Venezuela crisis worsens
The exodus of migrants from Venezuela is building toward a humanitarian crisis on a par with the movement of people across the Mediterranean, according to the United Nations migration agency, the International Organisation for Migration (IOM).
Growing numbers of people are fleeing the economic disaster that has seen people scrounging for food and other necessities of daily life.
The movement of refugees has threatened to overwhelm neighbouring countries and officials from Colombia, Ecuador and Peru will meet in Bogota are in negotiations to seek a solution,
Brazil has sent troops to border crossings after rioters this month drove hundreds back over the border.
Peru has tightened entry rules for Venezuelans, requiring them to carry passports instead of just national ID cards.
The UN estimates 2.3 million Venezuelans have fled since 2015 with Columbia expecting two million more to follow by 2020.

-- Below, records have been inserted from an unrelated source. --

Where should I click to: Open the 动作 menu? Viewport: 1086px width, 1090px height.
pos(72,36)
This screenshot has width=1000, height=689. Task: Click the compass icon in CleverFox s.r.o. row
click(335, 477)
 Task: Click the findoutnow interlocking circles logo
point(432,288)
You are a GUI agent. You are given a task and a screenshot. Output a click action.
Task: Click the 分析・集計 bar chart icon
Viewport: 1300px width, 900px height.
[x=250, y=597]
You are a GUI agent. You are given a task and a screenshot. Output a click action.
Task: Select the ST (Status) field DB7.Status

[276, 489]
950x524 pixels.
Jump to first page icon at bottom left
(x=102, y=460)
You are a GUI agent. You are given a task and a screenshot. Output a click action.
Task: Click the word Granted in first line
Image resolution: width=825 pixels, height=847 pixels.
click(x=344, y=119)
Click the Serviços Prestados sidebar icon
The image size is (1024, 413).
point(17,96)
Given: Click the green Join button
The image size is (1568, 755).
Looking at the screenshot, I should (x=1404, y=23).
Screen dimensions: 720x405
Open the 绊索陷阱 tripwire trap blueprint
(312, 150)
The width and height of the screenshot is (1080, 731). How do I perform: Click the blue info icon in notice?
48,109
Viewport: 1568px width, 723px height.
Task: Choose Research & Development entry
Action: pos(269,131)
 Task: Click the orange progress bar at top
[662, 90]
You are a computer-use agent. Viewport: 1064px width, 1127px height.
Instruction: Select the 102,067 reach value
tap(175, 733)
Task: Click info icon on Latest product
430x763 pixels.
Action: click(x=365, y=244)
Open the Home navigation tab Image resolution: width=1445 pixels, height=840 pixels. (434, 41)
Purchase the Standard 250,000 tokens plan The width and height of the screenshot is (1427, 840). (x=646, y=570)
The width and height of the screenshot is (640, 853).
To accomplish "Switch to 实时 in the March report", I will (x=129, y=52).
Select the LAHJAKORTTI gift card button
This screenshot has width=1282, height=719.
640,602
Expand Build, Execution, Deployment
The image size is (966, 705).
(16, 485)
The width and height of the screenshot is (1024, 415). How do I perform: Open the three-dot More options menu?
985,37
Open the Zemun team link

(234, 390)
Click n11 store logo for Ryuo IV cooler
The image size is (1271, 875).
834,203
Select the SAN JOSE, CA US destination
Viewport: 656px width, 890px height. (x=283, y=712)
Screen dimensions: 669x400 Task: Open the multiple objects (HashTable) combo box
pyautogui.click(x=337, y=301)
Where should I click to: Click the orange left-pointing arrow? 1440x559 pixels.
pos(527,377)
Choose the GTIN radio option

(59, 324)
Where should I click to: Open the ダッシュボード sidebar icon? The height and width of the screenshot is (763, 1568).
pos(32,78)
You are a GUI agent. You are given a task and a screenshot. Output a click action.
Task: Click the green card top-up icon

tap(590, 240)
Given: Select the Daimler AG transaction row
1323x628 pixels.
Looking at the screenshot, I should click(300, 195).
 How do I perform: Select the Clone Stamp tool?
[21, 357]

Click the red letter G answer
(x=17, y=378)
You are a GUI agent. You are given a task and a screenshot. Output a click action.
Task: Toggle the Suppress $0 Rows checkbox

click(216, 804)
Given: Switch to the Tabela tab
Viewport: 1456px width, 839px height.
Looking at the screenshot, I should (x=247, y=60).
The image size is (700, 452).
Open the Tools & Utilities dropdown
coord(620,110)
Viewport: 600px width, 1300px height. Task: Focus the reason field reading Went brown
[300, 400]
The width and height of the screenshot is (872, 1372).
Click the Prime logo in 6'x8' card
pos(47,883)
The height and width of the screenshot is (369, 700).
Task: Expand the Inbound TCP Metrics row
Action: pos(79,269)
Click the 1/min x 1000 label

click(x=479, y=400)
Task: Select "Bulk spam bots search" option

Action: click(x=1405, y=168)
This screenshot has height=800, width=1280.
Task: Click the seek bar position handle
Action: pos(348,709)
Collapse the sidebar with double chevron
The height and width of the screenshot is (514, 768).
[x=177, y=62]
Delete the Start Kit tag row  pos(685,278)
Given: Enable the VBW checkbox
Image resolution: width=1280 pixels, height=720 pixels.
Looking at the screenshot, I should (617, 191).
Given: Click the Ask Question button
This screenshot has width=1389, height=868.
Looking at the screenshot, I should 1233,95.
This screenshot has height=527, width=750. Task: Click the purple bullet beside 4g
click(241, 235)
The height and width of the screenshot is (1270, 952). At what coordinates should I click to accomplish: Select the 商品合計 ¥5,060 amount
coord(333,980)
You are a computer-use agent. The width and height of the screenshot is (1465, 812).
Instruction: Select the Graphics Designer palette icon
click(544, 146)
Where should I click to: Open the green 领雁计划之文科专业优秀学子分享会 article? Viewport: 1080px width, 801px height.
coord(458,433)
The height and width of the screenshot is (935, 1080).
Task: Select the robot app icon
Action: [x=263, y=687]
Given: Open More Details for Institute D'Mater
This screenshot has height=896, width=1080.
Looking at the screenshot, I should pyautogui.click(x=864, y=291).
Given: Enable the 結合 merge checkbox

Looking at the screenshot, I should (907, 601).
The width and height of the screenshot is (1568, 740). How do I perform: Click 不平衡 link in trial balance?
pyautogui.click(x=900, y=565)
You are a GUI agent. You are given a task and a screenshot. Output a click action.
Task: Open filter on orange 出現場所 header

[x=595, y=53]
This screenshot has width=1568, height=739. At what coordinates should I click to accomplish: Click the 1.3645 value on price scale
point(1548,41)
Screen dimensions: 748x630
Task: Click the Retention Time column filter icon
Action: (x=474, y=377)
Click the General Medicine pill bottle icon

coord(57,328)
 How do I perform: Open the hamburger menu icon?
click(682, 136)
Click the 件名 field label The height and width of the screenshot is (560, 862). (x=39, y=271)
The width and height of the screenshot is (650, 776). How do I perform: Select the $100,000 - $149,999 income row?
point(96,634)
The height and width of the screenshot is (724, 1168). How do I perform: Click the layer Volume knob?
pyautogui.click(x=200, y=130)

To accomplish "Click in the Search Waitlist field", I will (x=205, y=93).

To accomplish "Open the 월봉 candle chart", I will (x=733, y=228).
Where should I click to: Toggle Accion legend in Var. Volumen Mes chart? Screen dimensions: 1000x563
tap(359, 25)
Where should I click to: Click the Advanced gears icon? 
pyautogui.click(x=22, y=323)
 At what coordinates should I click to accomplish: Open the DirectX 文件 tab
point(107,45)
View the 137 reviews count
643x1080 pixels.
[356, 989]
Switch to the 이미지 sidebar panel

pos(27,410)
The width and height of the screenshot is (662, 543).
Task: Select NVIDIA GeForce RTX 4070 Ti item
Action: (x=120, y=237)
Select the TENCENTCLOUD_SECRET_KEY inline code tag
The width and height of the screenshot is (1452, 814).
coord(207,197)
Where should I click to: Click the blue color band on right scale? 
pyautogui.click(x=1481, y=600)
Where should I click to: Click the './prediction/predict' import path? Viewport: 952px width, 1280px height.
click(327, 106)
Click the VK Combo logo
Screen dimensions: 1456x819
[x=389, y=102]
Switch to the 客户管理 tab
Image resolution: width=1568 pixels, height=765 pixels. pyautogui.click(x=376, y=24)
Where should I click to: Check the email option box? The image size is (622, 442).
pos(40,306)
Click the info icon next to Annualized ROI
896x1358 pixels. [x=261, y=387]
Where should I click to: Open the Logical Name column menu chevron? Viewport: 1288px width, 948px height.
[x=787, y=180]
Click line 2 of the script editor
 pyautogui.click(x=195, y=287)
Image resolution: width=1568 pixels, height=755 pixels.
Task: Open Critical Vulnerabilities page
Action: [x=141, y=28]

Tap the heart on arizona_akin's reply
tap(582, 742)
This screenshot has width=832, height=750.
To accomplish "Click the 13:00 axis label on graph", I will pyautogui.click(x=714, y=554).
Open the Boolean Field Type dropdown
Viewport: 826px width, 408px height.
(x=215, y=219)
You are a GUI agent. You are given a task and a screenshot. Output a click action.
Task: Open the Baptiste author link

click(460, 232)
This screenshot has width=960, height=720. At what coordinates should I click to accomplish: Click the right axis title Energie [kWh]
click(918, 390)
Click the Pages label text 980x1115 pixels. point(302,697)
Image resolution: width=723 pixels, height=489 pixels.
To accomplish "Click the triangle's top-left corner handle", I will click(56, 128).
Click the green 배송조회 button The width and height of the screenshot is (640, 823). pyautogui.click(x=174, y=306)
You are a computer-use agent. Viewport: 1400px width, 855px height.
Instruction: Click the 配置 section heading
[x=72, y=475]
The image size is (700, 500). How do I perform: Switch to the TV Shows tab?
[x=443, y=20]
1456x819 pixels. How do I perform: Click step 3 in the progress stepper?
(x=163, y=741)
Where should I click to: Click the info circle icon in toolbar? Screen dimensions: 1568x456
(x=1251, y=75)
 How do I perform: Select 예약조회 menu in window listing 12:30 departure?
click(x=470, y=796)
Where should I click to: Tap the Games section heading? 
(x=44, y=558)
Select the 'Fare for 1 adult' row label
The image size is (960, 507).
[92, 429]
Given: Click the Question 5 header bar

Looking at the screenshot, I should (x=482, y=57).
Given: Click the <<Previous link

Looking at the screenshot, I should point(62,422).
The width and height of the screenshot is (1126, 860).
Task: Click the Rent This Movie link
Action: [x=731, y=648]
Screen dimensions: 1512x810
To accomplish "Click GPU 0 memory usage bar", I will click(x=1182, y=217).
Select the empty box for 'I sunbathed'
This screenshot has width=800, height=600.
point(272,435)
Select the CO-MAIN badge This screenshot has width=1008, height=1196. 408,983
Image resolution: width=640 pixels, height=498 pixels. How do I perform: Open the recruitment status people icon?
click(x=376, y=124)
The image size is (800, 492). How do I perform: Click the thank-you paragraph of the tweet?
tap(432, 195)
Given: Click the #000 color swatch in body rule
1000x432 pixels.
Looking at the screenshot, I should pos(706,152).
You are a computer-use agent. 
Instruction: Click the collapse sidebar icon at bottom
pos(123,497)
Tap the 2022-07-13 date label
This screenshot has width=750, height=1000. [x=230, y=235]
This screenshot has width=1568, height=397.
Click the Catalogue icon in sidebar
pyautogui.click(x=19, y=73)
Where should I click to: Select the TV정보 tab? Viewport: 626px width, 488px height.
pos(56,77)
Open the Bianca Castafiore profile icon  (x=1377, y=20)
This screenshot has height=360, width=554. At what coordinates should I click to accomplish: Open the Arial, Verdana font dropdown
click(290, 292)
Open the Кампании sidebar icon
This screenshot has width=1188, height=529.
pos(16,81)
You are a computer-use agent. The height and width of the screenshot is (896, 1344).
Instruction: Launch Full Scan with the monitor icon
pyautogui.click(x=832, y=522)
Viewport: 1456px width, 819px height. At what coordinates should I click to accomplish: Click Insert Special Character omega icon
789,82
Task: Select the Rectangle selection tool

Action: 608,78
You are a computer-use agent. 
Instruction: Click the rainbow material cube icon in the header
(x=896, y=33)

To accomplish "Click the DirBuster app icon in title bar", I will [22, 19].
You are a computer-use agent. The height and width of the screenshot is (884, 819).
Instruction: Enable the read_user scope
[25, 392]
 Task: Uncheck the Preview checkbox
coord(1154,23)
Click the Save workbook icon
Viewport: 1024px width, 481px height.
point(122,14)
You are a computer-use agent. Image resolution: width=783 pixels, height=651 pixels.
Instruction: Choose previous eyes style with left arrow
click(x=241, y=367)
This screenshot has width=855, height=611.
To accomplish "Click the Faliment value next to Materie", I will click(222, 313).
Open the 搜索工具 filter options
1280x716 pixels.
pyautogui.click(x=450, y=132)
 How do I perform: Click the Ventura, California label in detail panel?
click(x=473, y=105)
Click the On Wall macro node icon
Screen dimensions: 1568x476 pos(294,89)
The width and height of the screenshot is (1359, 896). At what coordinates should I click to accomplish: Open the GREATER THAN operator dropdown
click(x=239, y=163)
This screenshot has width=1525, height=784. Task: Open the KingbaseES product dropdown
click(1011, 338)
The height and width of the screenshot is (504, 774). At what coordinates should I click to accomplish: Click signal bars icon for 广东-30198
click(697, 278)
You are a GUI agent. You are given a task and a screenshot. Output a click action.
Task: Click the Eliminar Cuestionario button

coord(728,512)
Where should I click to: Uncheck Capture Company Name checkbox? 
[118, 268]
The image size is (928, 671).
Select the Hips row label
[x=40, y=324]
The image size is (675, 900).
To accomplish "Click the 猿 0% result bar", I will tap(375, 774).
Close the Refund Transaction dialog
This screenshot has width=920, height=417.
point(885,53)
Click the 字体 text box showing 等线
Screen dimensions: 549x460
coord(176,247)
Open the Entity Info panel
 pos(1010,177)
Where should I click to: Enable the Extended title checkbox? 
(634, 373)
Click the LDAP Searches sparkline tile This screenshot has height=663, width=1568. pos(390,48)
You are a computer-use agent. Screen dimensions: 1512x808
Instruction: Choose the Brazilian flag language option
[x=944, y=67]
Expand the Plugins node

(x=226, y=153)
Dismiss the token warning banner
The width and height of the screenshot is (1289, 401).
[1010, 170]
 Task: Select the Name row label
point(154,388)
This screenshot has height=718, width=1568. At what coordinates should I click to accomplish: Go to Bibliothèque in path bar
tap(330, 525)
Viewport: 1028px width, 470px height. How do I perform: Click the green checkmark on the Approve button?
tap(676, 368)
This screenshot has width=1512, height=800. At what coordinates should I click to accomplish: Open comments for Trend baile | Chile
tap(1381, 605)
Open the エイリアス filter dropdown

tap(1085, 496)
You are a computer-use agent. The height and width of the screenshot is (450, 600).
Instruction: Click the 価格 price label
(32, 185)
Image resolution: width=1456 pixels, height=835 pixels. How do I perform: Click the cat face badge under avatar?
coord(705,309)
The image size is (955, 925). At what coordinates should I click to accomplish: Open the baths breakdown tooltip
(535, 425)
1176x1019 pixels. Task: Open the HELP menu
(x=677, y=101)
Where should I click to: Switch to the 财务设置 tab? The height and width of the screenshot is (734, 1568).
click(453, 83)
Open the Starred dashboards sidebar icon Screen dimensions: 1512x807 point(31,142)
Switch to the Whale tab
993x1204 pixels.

That would mean 4.3 million people – 14 per cent of Venezuela’s population – had left.
Last week, the IOM warned the mass migration is nearing a “crisis moment” comparable to events involving refugees in the Mediterranean.
Many of those now heading into neighbouring countries such as Brazil and Colombia are so impoverished they travel by foot.
Describing those events as early warning signs, a spokesman for the International Organization for Migration, Joel Millman, said funding and means of managing the outflow was needed.
“This is building to a crisis moment that we’ve seen in other parts of the world, particularly in the Mediterranean,” he said.
On Thursday, the IOM and UN refugee agency UNHCR called on Latin American countries to ease entry for Venezuelans, more than 1.6 million of whom have left since 2015.
Peru’s top immigration official, Eduardo Sevilla, said Peru will exempt some Venezuelans from the passport requirement, including parents with children seeking to join the rest of their family, pregnant women and the gravely ill.
But Sevilla said authorities would also be vigilant of attempts to evade the new rule by claiming refugee status.
The UNHCR has said neighbouring governments had made “commendable” efforts even though some reception capacities and services were overwhelmed.
But a statement said “some disturbing images” had emerged from the region in the past week that risked stigmatising Venezuelans who had fled and complicating efforts to integrate them.
Venezuela moved to shore up its crumbling economy recently, devaluing its currency and preparing to raise the minimum wage by more than 3,000 per cent in what the country’s president, Nicolas Maduro, declared a visionary bid to tame rampant hyperinflation.
Effectively, Maduro cut five zeros from prices and pegged the country’s currency to an obscure state-backed cryptocurrency.
Critics have slammed the plan as inadequate in the face of inflation that topped 82,000 per cent in July and is expected to reach a million per cent this year.